-------- Supplied data
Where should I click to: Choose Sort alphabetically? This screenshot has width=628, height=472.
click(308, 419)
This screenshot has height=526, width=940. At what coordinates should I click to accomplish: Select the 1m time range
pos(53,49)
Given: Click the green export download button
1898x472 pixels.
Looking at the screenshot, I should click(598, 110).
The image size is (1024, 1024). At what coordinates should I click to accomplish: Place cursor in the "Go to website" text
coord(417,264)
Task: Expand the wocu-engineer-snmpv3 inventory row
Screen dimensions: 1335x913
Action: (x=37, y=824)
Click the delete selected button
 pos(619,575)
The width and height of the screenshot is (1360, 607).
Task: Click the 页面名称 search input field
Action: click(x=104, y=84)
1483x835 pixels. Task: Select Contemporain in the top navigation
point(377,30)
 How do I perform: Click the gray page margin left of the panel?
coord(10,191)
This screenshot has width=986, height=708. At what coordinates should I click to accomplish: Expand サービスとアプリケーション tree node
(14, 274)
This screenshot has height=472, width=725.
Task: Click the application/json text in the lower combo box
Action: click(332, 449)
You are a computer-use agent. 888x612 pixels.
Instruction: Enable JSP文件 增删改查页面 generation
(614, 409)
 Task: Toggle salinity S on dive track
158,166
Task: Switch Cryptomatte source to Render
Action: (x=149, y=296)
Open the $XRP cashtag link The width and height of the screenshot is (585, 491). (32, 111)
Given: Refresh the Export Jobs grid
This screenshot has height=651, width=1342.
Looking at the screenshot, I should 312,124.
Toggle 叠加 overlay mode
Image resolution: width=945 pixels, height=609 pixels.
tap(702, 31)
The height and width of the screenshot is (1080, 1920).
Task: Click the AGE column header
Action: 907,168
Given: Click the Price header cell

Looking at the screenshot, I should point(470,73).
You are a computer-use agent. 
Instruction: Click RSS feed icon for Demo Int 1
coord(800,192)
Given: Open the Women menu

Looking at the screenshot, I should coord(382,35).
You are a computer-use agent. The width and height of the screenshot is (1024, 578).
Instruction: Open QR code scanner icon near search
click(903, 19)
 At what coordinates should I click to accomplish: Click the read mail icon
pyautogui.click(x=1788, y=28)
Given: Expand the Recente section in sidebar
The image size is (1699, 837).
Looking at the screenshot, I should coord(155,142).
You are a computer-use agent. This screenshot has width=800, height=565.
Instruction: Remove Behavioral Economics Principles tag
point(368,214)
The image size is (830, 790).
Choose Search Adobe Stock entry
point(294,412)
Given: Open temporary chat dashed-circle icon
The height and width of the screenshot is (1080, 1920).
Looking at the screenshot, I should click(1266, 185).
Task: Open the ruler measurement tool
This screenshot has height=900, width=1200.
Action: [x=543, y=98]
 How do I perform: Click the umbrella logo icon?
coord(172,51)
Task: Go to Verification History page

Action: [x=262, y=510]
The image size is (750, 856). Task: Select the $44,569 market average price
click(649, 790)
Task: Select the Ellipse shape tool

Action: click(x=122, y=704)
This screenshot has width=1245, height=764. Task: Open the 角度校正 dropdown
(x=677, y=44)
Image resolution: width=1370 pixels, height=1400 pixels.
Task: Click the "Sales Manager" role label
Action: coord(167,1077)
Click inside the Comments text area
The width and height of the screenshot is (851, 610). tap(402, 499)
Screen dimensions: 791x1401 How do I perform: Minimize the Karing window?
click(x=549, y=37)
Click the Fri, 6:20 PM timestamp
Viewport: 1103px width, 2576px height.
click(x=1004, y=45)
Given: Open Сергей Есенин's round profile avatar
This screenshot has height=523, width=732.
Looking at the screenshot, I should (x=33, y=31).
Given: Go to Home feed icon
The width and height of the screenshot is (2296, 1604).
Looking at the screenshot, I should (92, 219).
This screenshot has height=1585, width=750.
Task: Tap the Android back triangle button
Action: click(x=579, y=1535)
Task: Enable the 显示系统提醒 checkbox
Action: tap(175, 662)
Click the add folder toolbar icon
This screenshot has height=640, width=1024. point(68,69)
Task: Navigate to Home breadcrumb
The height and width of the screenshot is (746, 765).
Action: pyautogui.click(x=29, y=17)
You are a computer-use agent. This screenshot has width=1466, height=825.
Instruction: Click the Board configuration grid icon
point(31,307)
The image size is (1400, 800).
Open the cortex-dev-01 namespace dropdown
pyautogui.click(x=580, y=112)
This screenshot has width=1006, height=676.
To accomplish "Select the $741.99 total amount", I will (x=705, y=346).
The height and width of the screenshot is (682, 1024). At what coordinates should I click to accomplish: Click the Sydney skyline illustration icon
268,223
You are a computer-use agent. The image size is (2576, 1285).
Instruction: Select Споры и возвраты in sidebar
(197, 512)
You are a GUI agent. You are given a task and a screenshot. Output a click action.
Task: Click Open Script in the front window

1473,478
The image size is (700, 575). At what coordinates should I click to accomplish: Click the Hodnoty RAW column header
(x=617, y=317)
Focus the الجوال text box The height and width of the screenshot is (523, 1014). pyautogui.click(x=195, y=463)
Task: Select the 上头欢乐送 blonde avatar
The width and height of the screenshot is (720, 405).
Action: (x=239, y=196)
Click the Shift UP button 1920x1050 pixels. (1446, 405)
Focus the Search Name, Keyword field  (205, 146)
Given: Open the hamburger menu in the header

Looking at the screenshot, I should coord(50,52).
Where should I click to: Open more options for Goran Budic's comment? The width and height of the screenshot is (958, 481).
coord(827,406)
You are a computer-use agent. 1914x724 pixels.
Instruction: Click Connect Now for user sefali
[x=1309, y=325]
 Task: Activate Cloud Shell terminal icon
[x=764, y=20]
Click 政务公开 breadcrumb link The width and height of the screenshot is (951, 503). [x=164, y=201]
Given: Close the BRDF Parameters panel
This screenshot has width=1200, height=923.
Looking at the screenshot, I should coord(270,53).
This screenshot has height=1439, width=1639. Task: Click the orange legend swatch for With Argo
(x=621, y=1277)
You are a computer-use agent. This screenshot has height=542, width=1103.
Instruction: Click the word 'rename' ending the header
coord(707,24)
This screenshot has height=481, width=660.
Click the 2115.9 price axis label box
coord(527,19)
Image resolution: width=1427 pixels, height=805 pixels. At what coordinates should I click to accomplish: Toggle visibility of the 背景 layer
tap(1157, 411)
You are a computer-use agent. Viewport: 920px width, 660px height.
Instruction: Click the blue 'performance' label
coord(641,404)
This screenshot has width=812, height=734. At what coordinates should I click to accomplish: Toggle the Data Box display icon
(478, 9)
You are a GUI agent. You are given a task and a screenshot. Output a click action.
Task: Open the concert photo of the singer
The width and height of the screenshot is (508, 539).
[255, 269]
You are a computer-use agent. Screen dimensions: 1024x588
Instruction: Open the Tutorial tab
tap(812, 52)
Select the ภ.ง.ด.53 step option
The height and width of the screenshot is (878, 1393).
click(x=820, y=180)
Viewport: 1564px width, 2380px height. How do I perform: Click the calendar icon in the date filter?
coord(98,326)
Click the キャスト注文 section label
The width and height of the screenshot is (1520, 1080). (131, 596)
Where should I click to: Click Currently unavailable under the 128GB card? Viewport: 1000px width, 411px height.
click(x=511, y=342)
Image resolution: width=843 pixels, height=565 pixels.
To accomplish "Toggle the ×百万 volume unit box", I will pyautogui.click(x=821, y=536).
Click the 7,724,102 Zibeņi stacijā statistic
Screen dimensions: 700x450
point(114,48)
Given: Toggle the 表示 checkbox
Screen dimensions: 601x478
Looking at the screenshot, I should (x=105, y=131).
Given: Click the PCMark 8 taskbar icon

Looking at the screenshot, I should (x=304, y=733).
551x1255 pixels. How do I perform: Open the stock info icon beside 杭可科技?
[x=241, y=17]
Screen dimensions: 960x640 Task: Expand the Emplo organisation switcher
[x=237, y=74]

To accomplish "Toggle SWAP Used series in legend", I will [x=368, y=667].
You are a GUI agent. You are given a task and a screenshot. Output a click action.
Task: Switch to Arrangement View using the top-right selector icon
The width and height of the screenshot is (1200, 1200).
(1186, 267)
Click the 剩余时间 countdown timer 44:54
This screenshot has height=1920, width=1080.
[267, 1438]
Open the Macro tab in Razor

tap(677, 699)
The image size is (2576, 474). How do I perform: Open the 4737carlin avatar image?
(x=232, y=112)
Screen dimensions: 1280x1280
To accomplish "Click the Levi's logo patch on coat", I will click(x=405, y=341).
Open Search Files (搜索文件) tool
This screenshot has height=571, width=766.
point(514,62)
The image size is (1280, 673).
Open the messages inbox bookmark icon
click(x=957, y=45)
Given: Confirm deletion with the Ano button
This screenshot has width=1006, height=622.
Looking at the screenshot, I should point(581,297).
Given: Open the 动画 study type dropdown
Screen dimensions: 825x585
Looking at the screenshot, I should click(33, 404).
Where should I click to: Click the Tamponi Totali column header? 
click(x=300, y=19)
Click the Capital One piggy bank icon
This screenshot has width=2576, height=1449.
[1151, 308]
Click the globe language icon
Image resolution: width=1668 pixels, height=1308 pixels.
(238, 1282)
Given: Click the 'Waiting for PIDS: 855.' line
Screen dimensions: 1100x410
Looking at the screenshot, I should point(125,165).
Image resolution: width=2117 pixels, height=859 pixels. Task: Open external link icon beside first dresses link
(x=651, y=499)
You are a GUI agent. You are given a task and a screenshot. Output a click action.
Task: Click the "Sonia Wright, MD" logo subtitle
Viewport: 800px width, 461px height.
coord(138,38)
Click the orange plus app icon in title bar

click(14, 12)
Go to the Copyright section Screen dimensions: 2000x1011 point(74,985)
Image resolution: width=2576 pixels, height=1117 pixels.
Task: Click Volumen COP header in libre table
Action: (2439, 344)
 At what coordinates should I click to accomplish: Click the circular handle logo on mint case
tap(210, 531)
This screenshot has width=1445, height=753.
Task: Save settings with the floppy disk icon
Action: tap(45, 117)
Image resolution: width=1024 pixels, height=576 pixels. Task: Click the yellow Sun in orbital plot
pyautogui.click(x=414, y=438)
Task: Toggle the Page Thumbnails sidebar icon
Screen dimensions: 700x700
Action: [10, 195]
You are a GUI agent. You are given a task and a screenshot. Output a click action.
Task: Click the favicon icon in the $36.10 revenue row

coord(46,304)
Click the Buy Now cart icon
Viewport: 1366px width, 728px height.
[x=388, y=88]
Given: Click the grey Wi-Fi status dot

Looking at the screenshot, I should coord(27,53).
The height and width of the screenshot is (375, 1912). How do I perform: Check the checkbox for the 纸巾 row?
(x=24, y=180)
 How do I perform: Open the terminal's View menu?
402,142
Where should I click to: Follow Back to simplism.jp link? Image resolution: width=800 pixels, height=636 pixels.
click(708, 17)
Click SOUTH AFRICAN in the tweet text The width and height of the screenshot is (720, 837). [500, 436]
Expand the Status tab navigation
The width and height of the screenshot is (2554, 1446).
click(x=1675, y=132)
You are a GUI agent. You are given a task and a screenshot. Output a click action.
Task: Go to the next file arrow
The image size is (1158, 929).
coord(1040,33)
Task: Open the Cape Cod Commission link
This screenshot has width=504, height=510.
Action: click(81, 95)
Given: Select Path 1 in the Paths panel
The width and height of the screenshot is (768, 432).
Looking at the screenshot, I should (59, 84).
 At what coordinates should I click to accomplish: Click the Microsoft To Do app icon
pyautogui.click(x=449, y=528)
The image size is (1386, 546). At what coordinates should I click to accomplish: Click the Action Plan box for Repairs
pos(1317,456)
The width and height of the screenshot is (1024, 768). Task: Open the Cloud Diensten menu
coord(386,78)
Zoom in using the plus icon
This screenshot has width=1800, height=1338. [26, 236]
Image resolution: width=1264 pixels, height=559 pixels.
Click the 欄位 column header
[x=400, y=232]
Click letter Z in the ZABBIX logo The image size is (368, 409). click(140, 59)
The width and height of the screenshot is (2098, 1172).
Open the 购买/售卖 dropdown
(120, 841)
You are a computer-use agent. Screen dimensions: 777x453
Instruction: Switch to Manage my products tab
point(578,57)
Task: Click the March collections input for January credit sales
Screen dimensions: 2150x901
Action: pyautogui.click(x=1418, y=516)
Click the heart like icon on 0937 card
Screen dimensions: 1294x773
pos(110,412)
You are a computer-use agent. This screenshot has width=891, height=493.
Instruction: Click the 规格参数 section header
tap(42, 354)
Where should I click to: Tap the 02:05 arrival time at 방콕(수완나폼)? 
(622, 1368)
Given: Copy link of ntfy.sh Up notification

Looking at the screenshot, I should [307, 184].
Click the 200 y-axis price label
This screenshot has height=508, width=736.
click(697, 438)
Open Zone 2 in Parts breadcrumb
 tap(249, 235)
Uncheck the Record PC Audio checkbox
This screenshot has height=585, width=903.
----------------
Report every line above that contains the word "Home", copying each one in full.

▸ **Complete output**
Given: Go to Home feed icon
Task: Navigate to Home breadcrumb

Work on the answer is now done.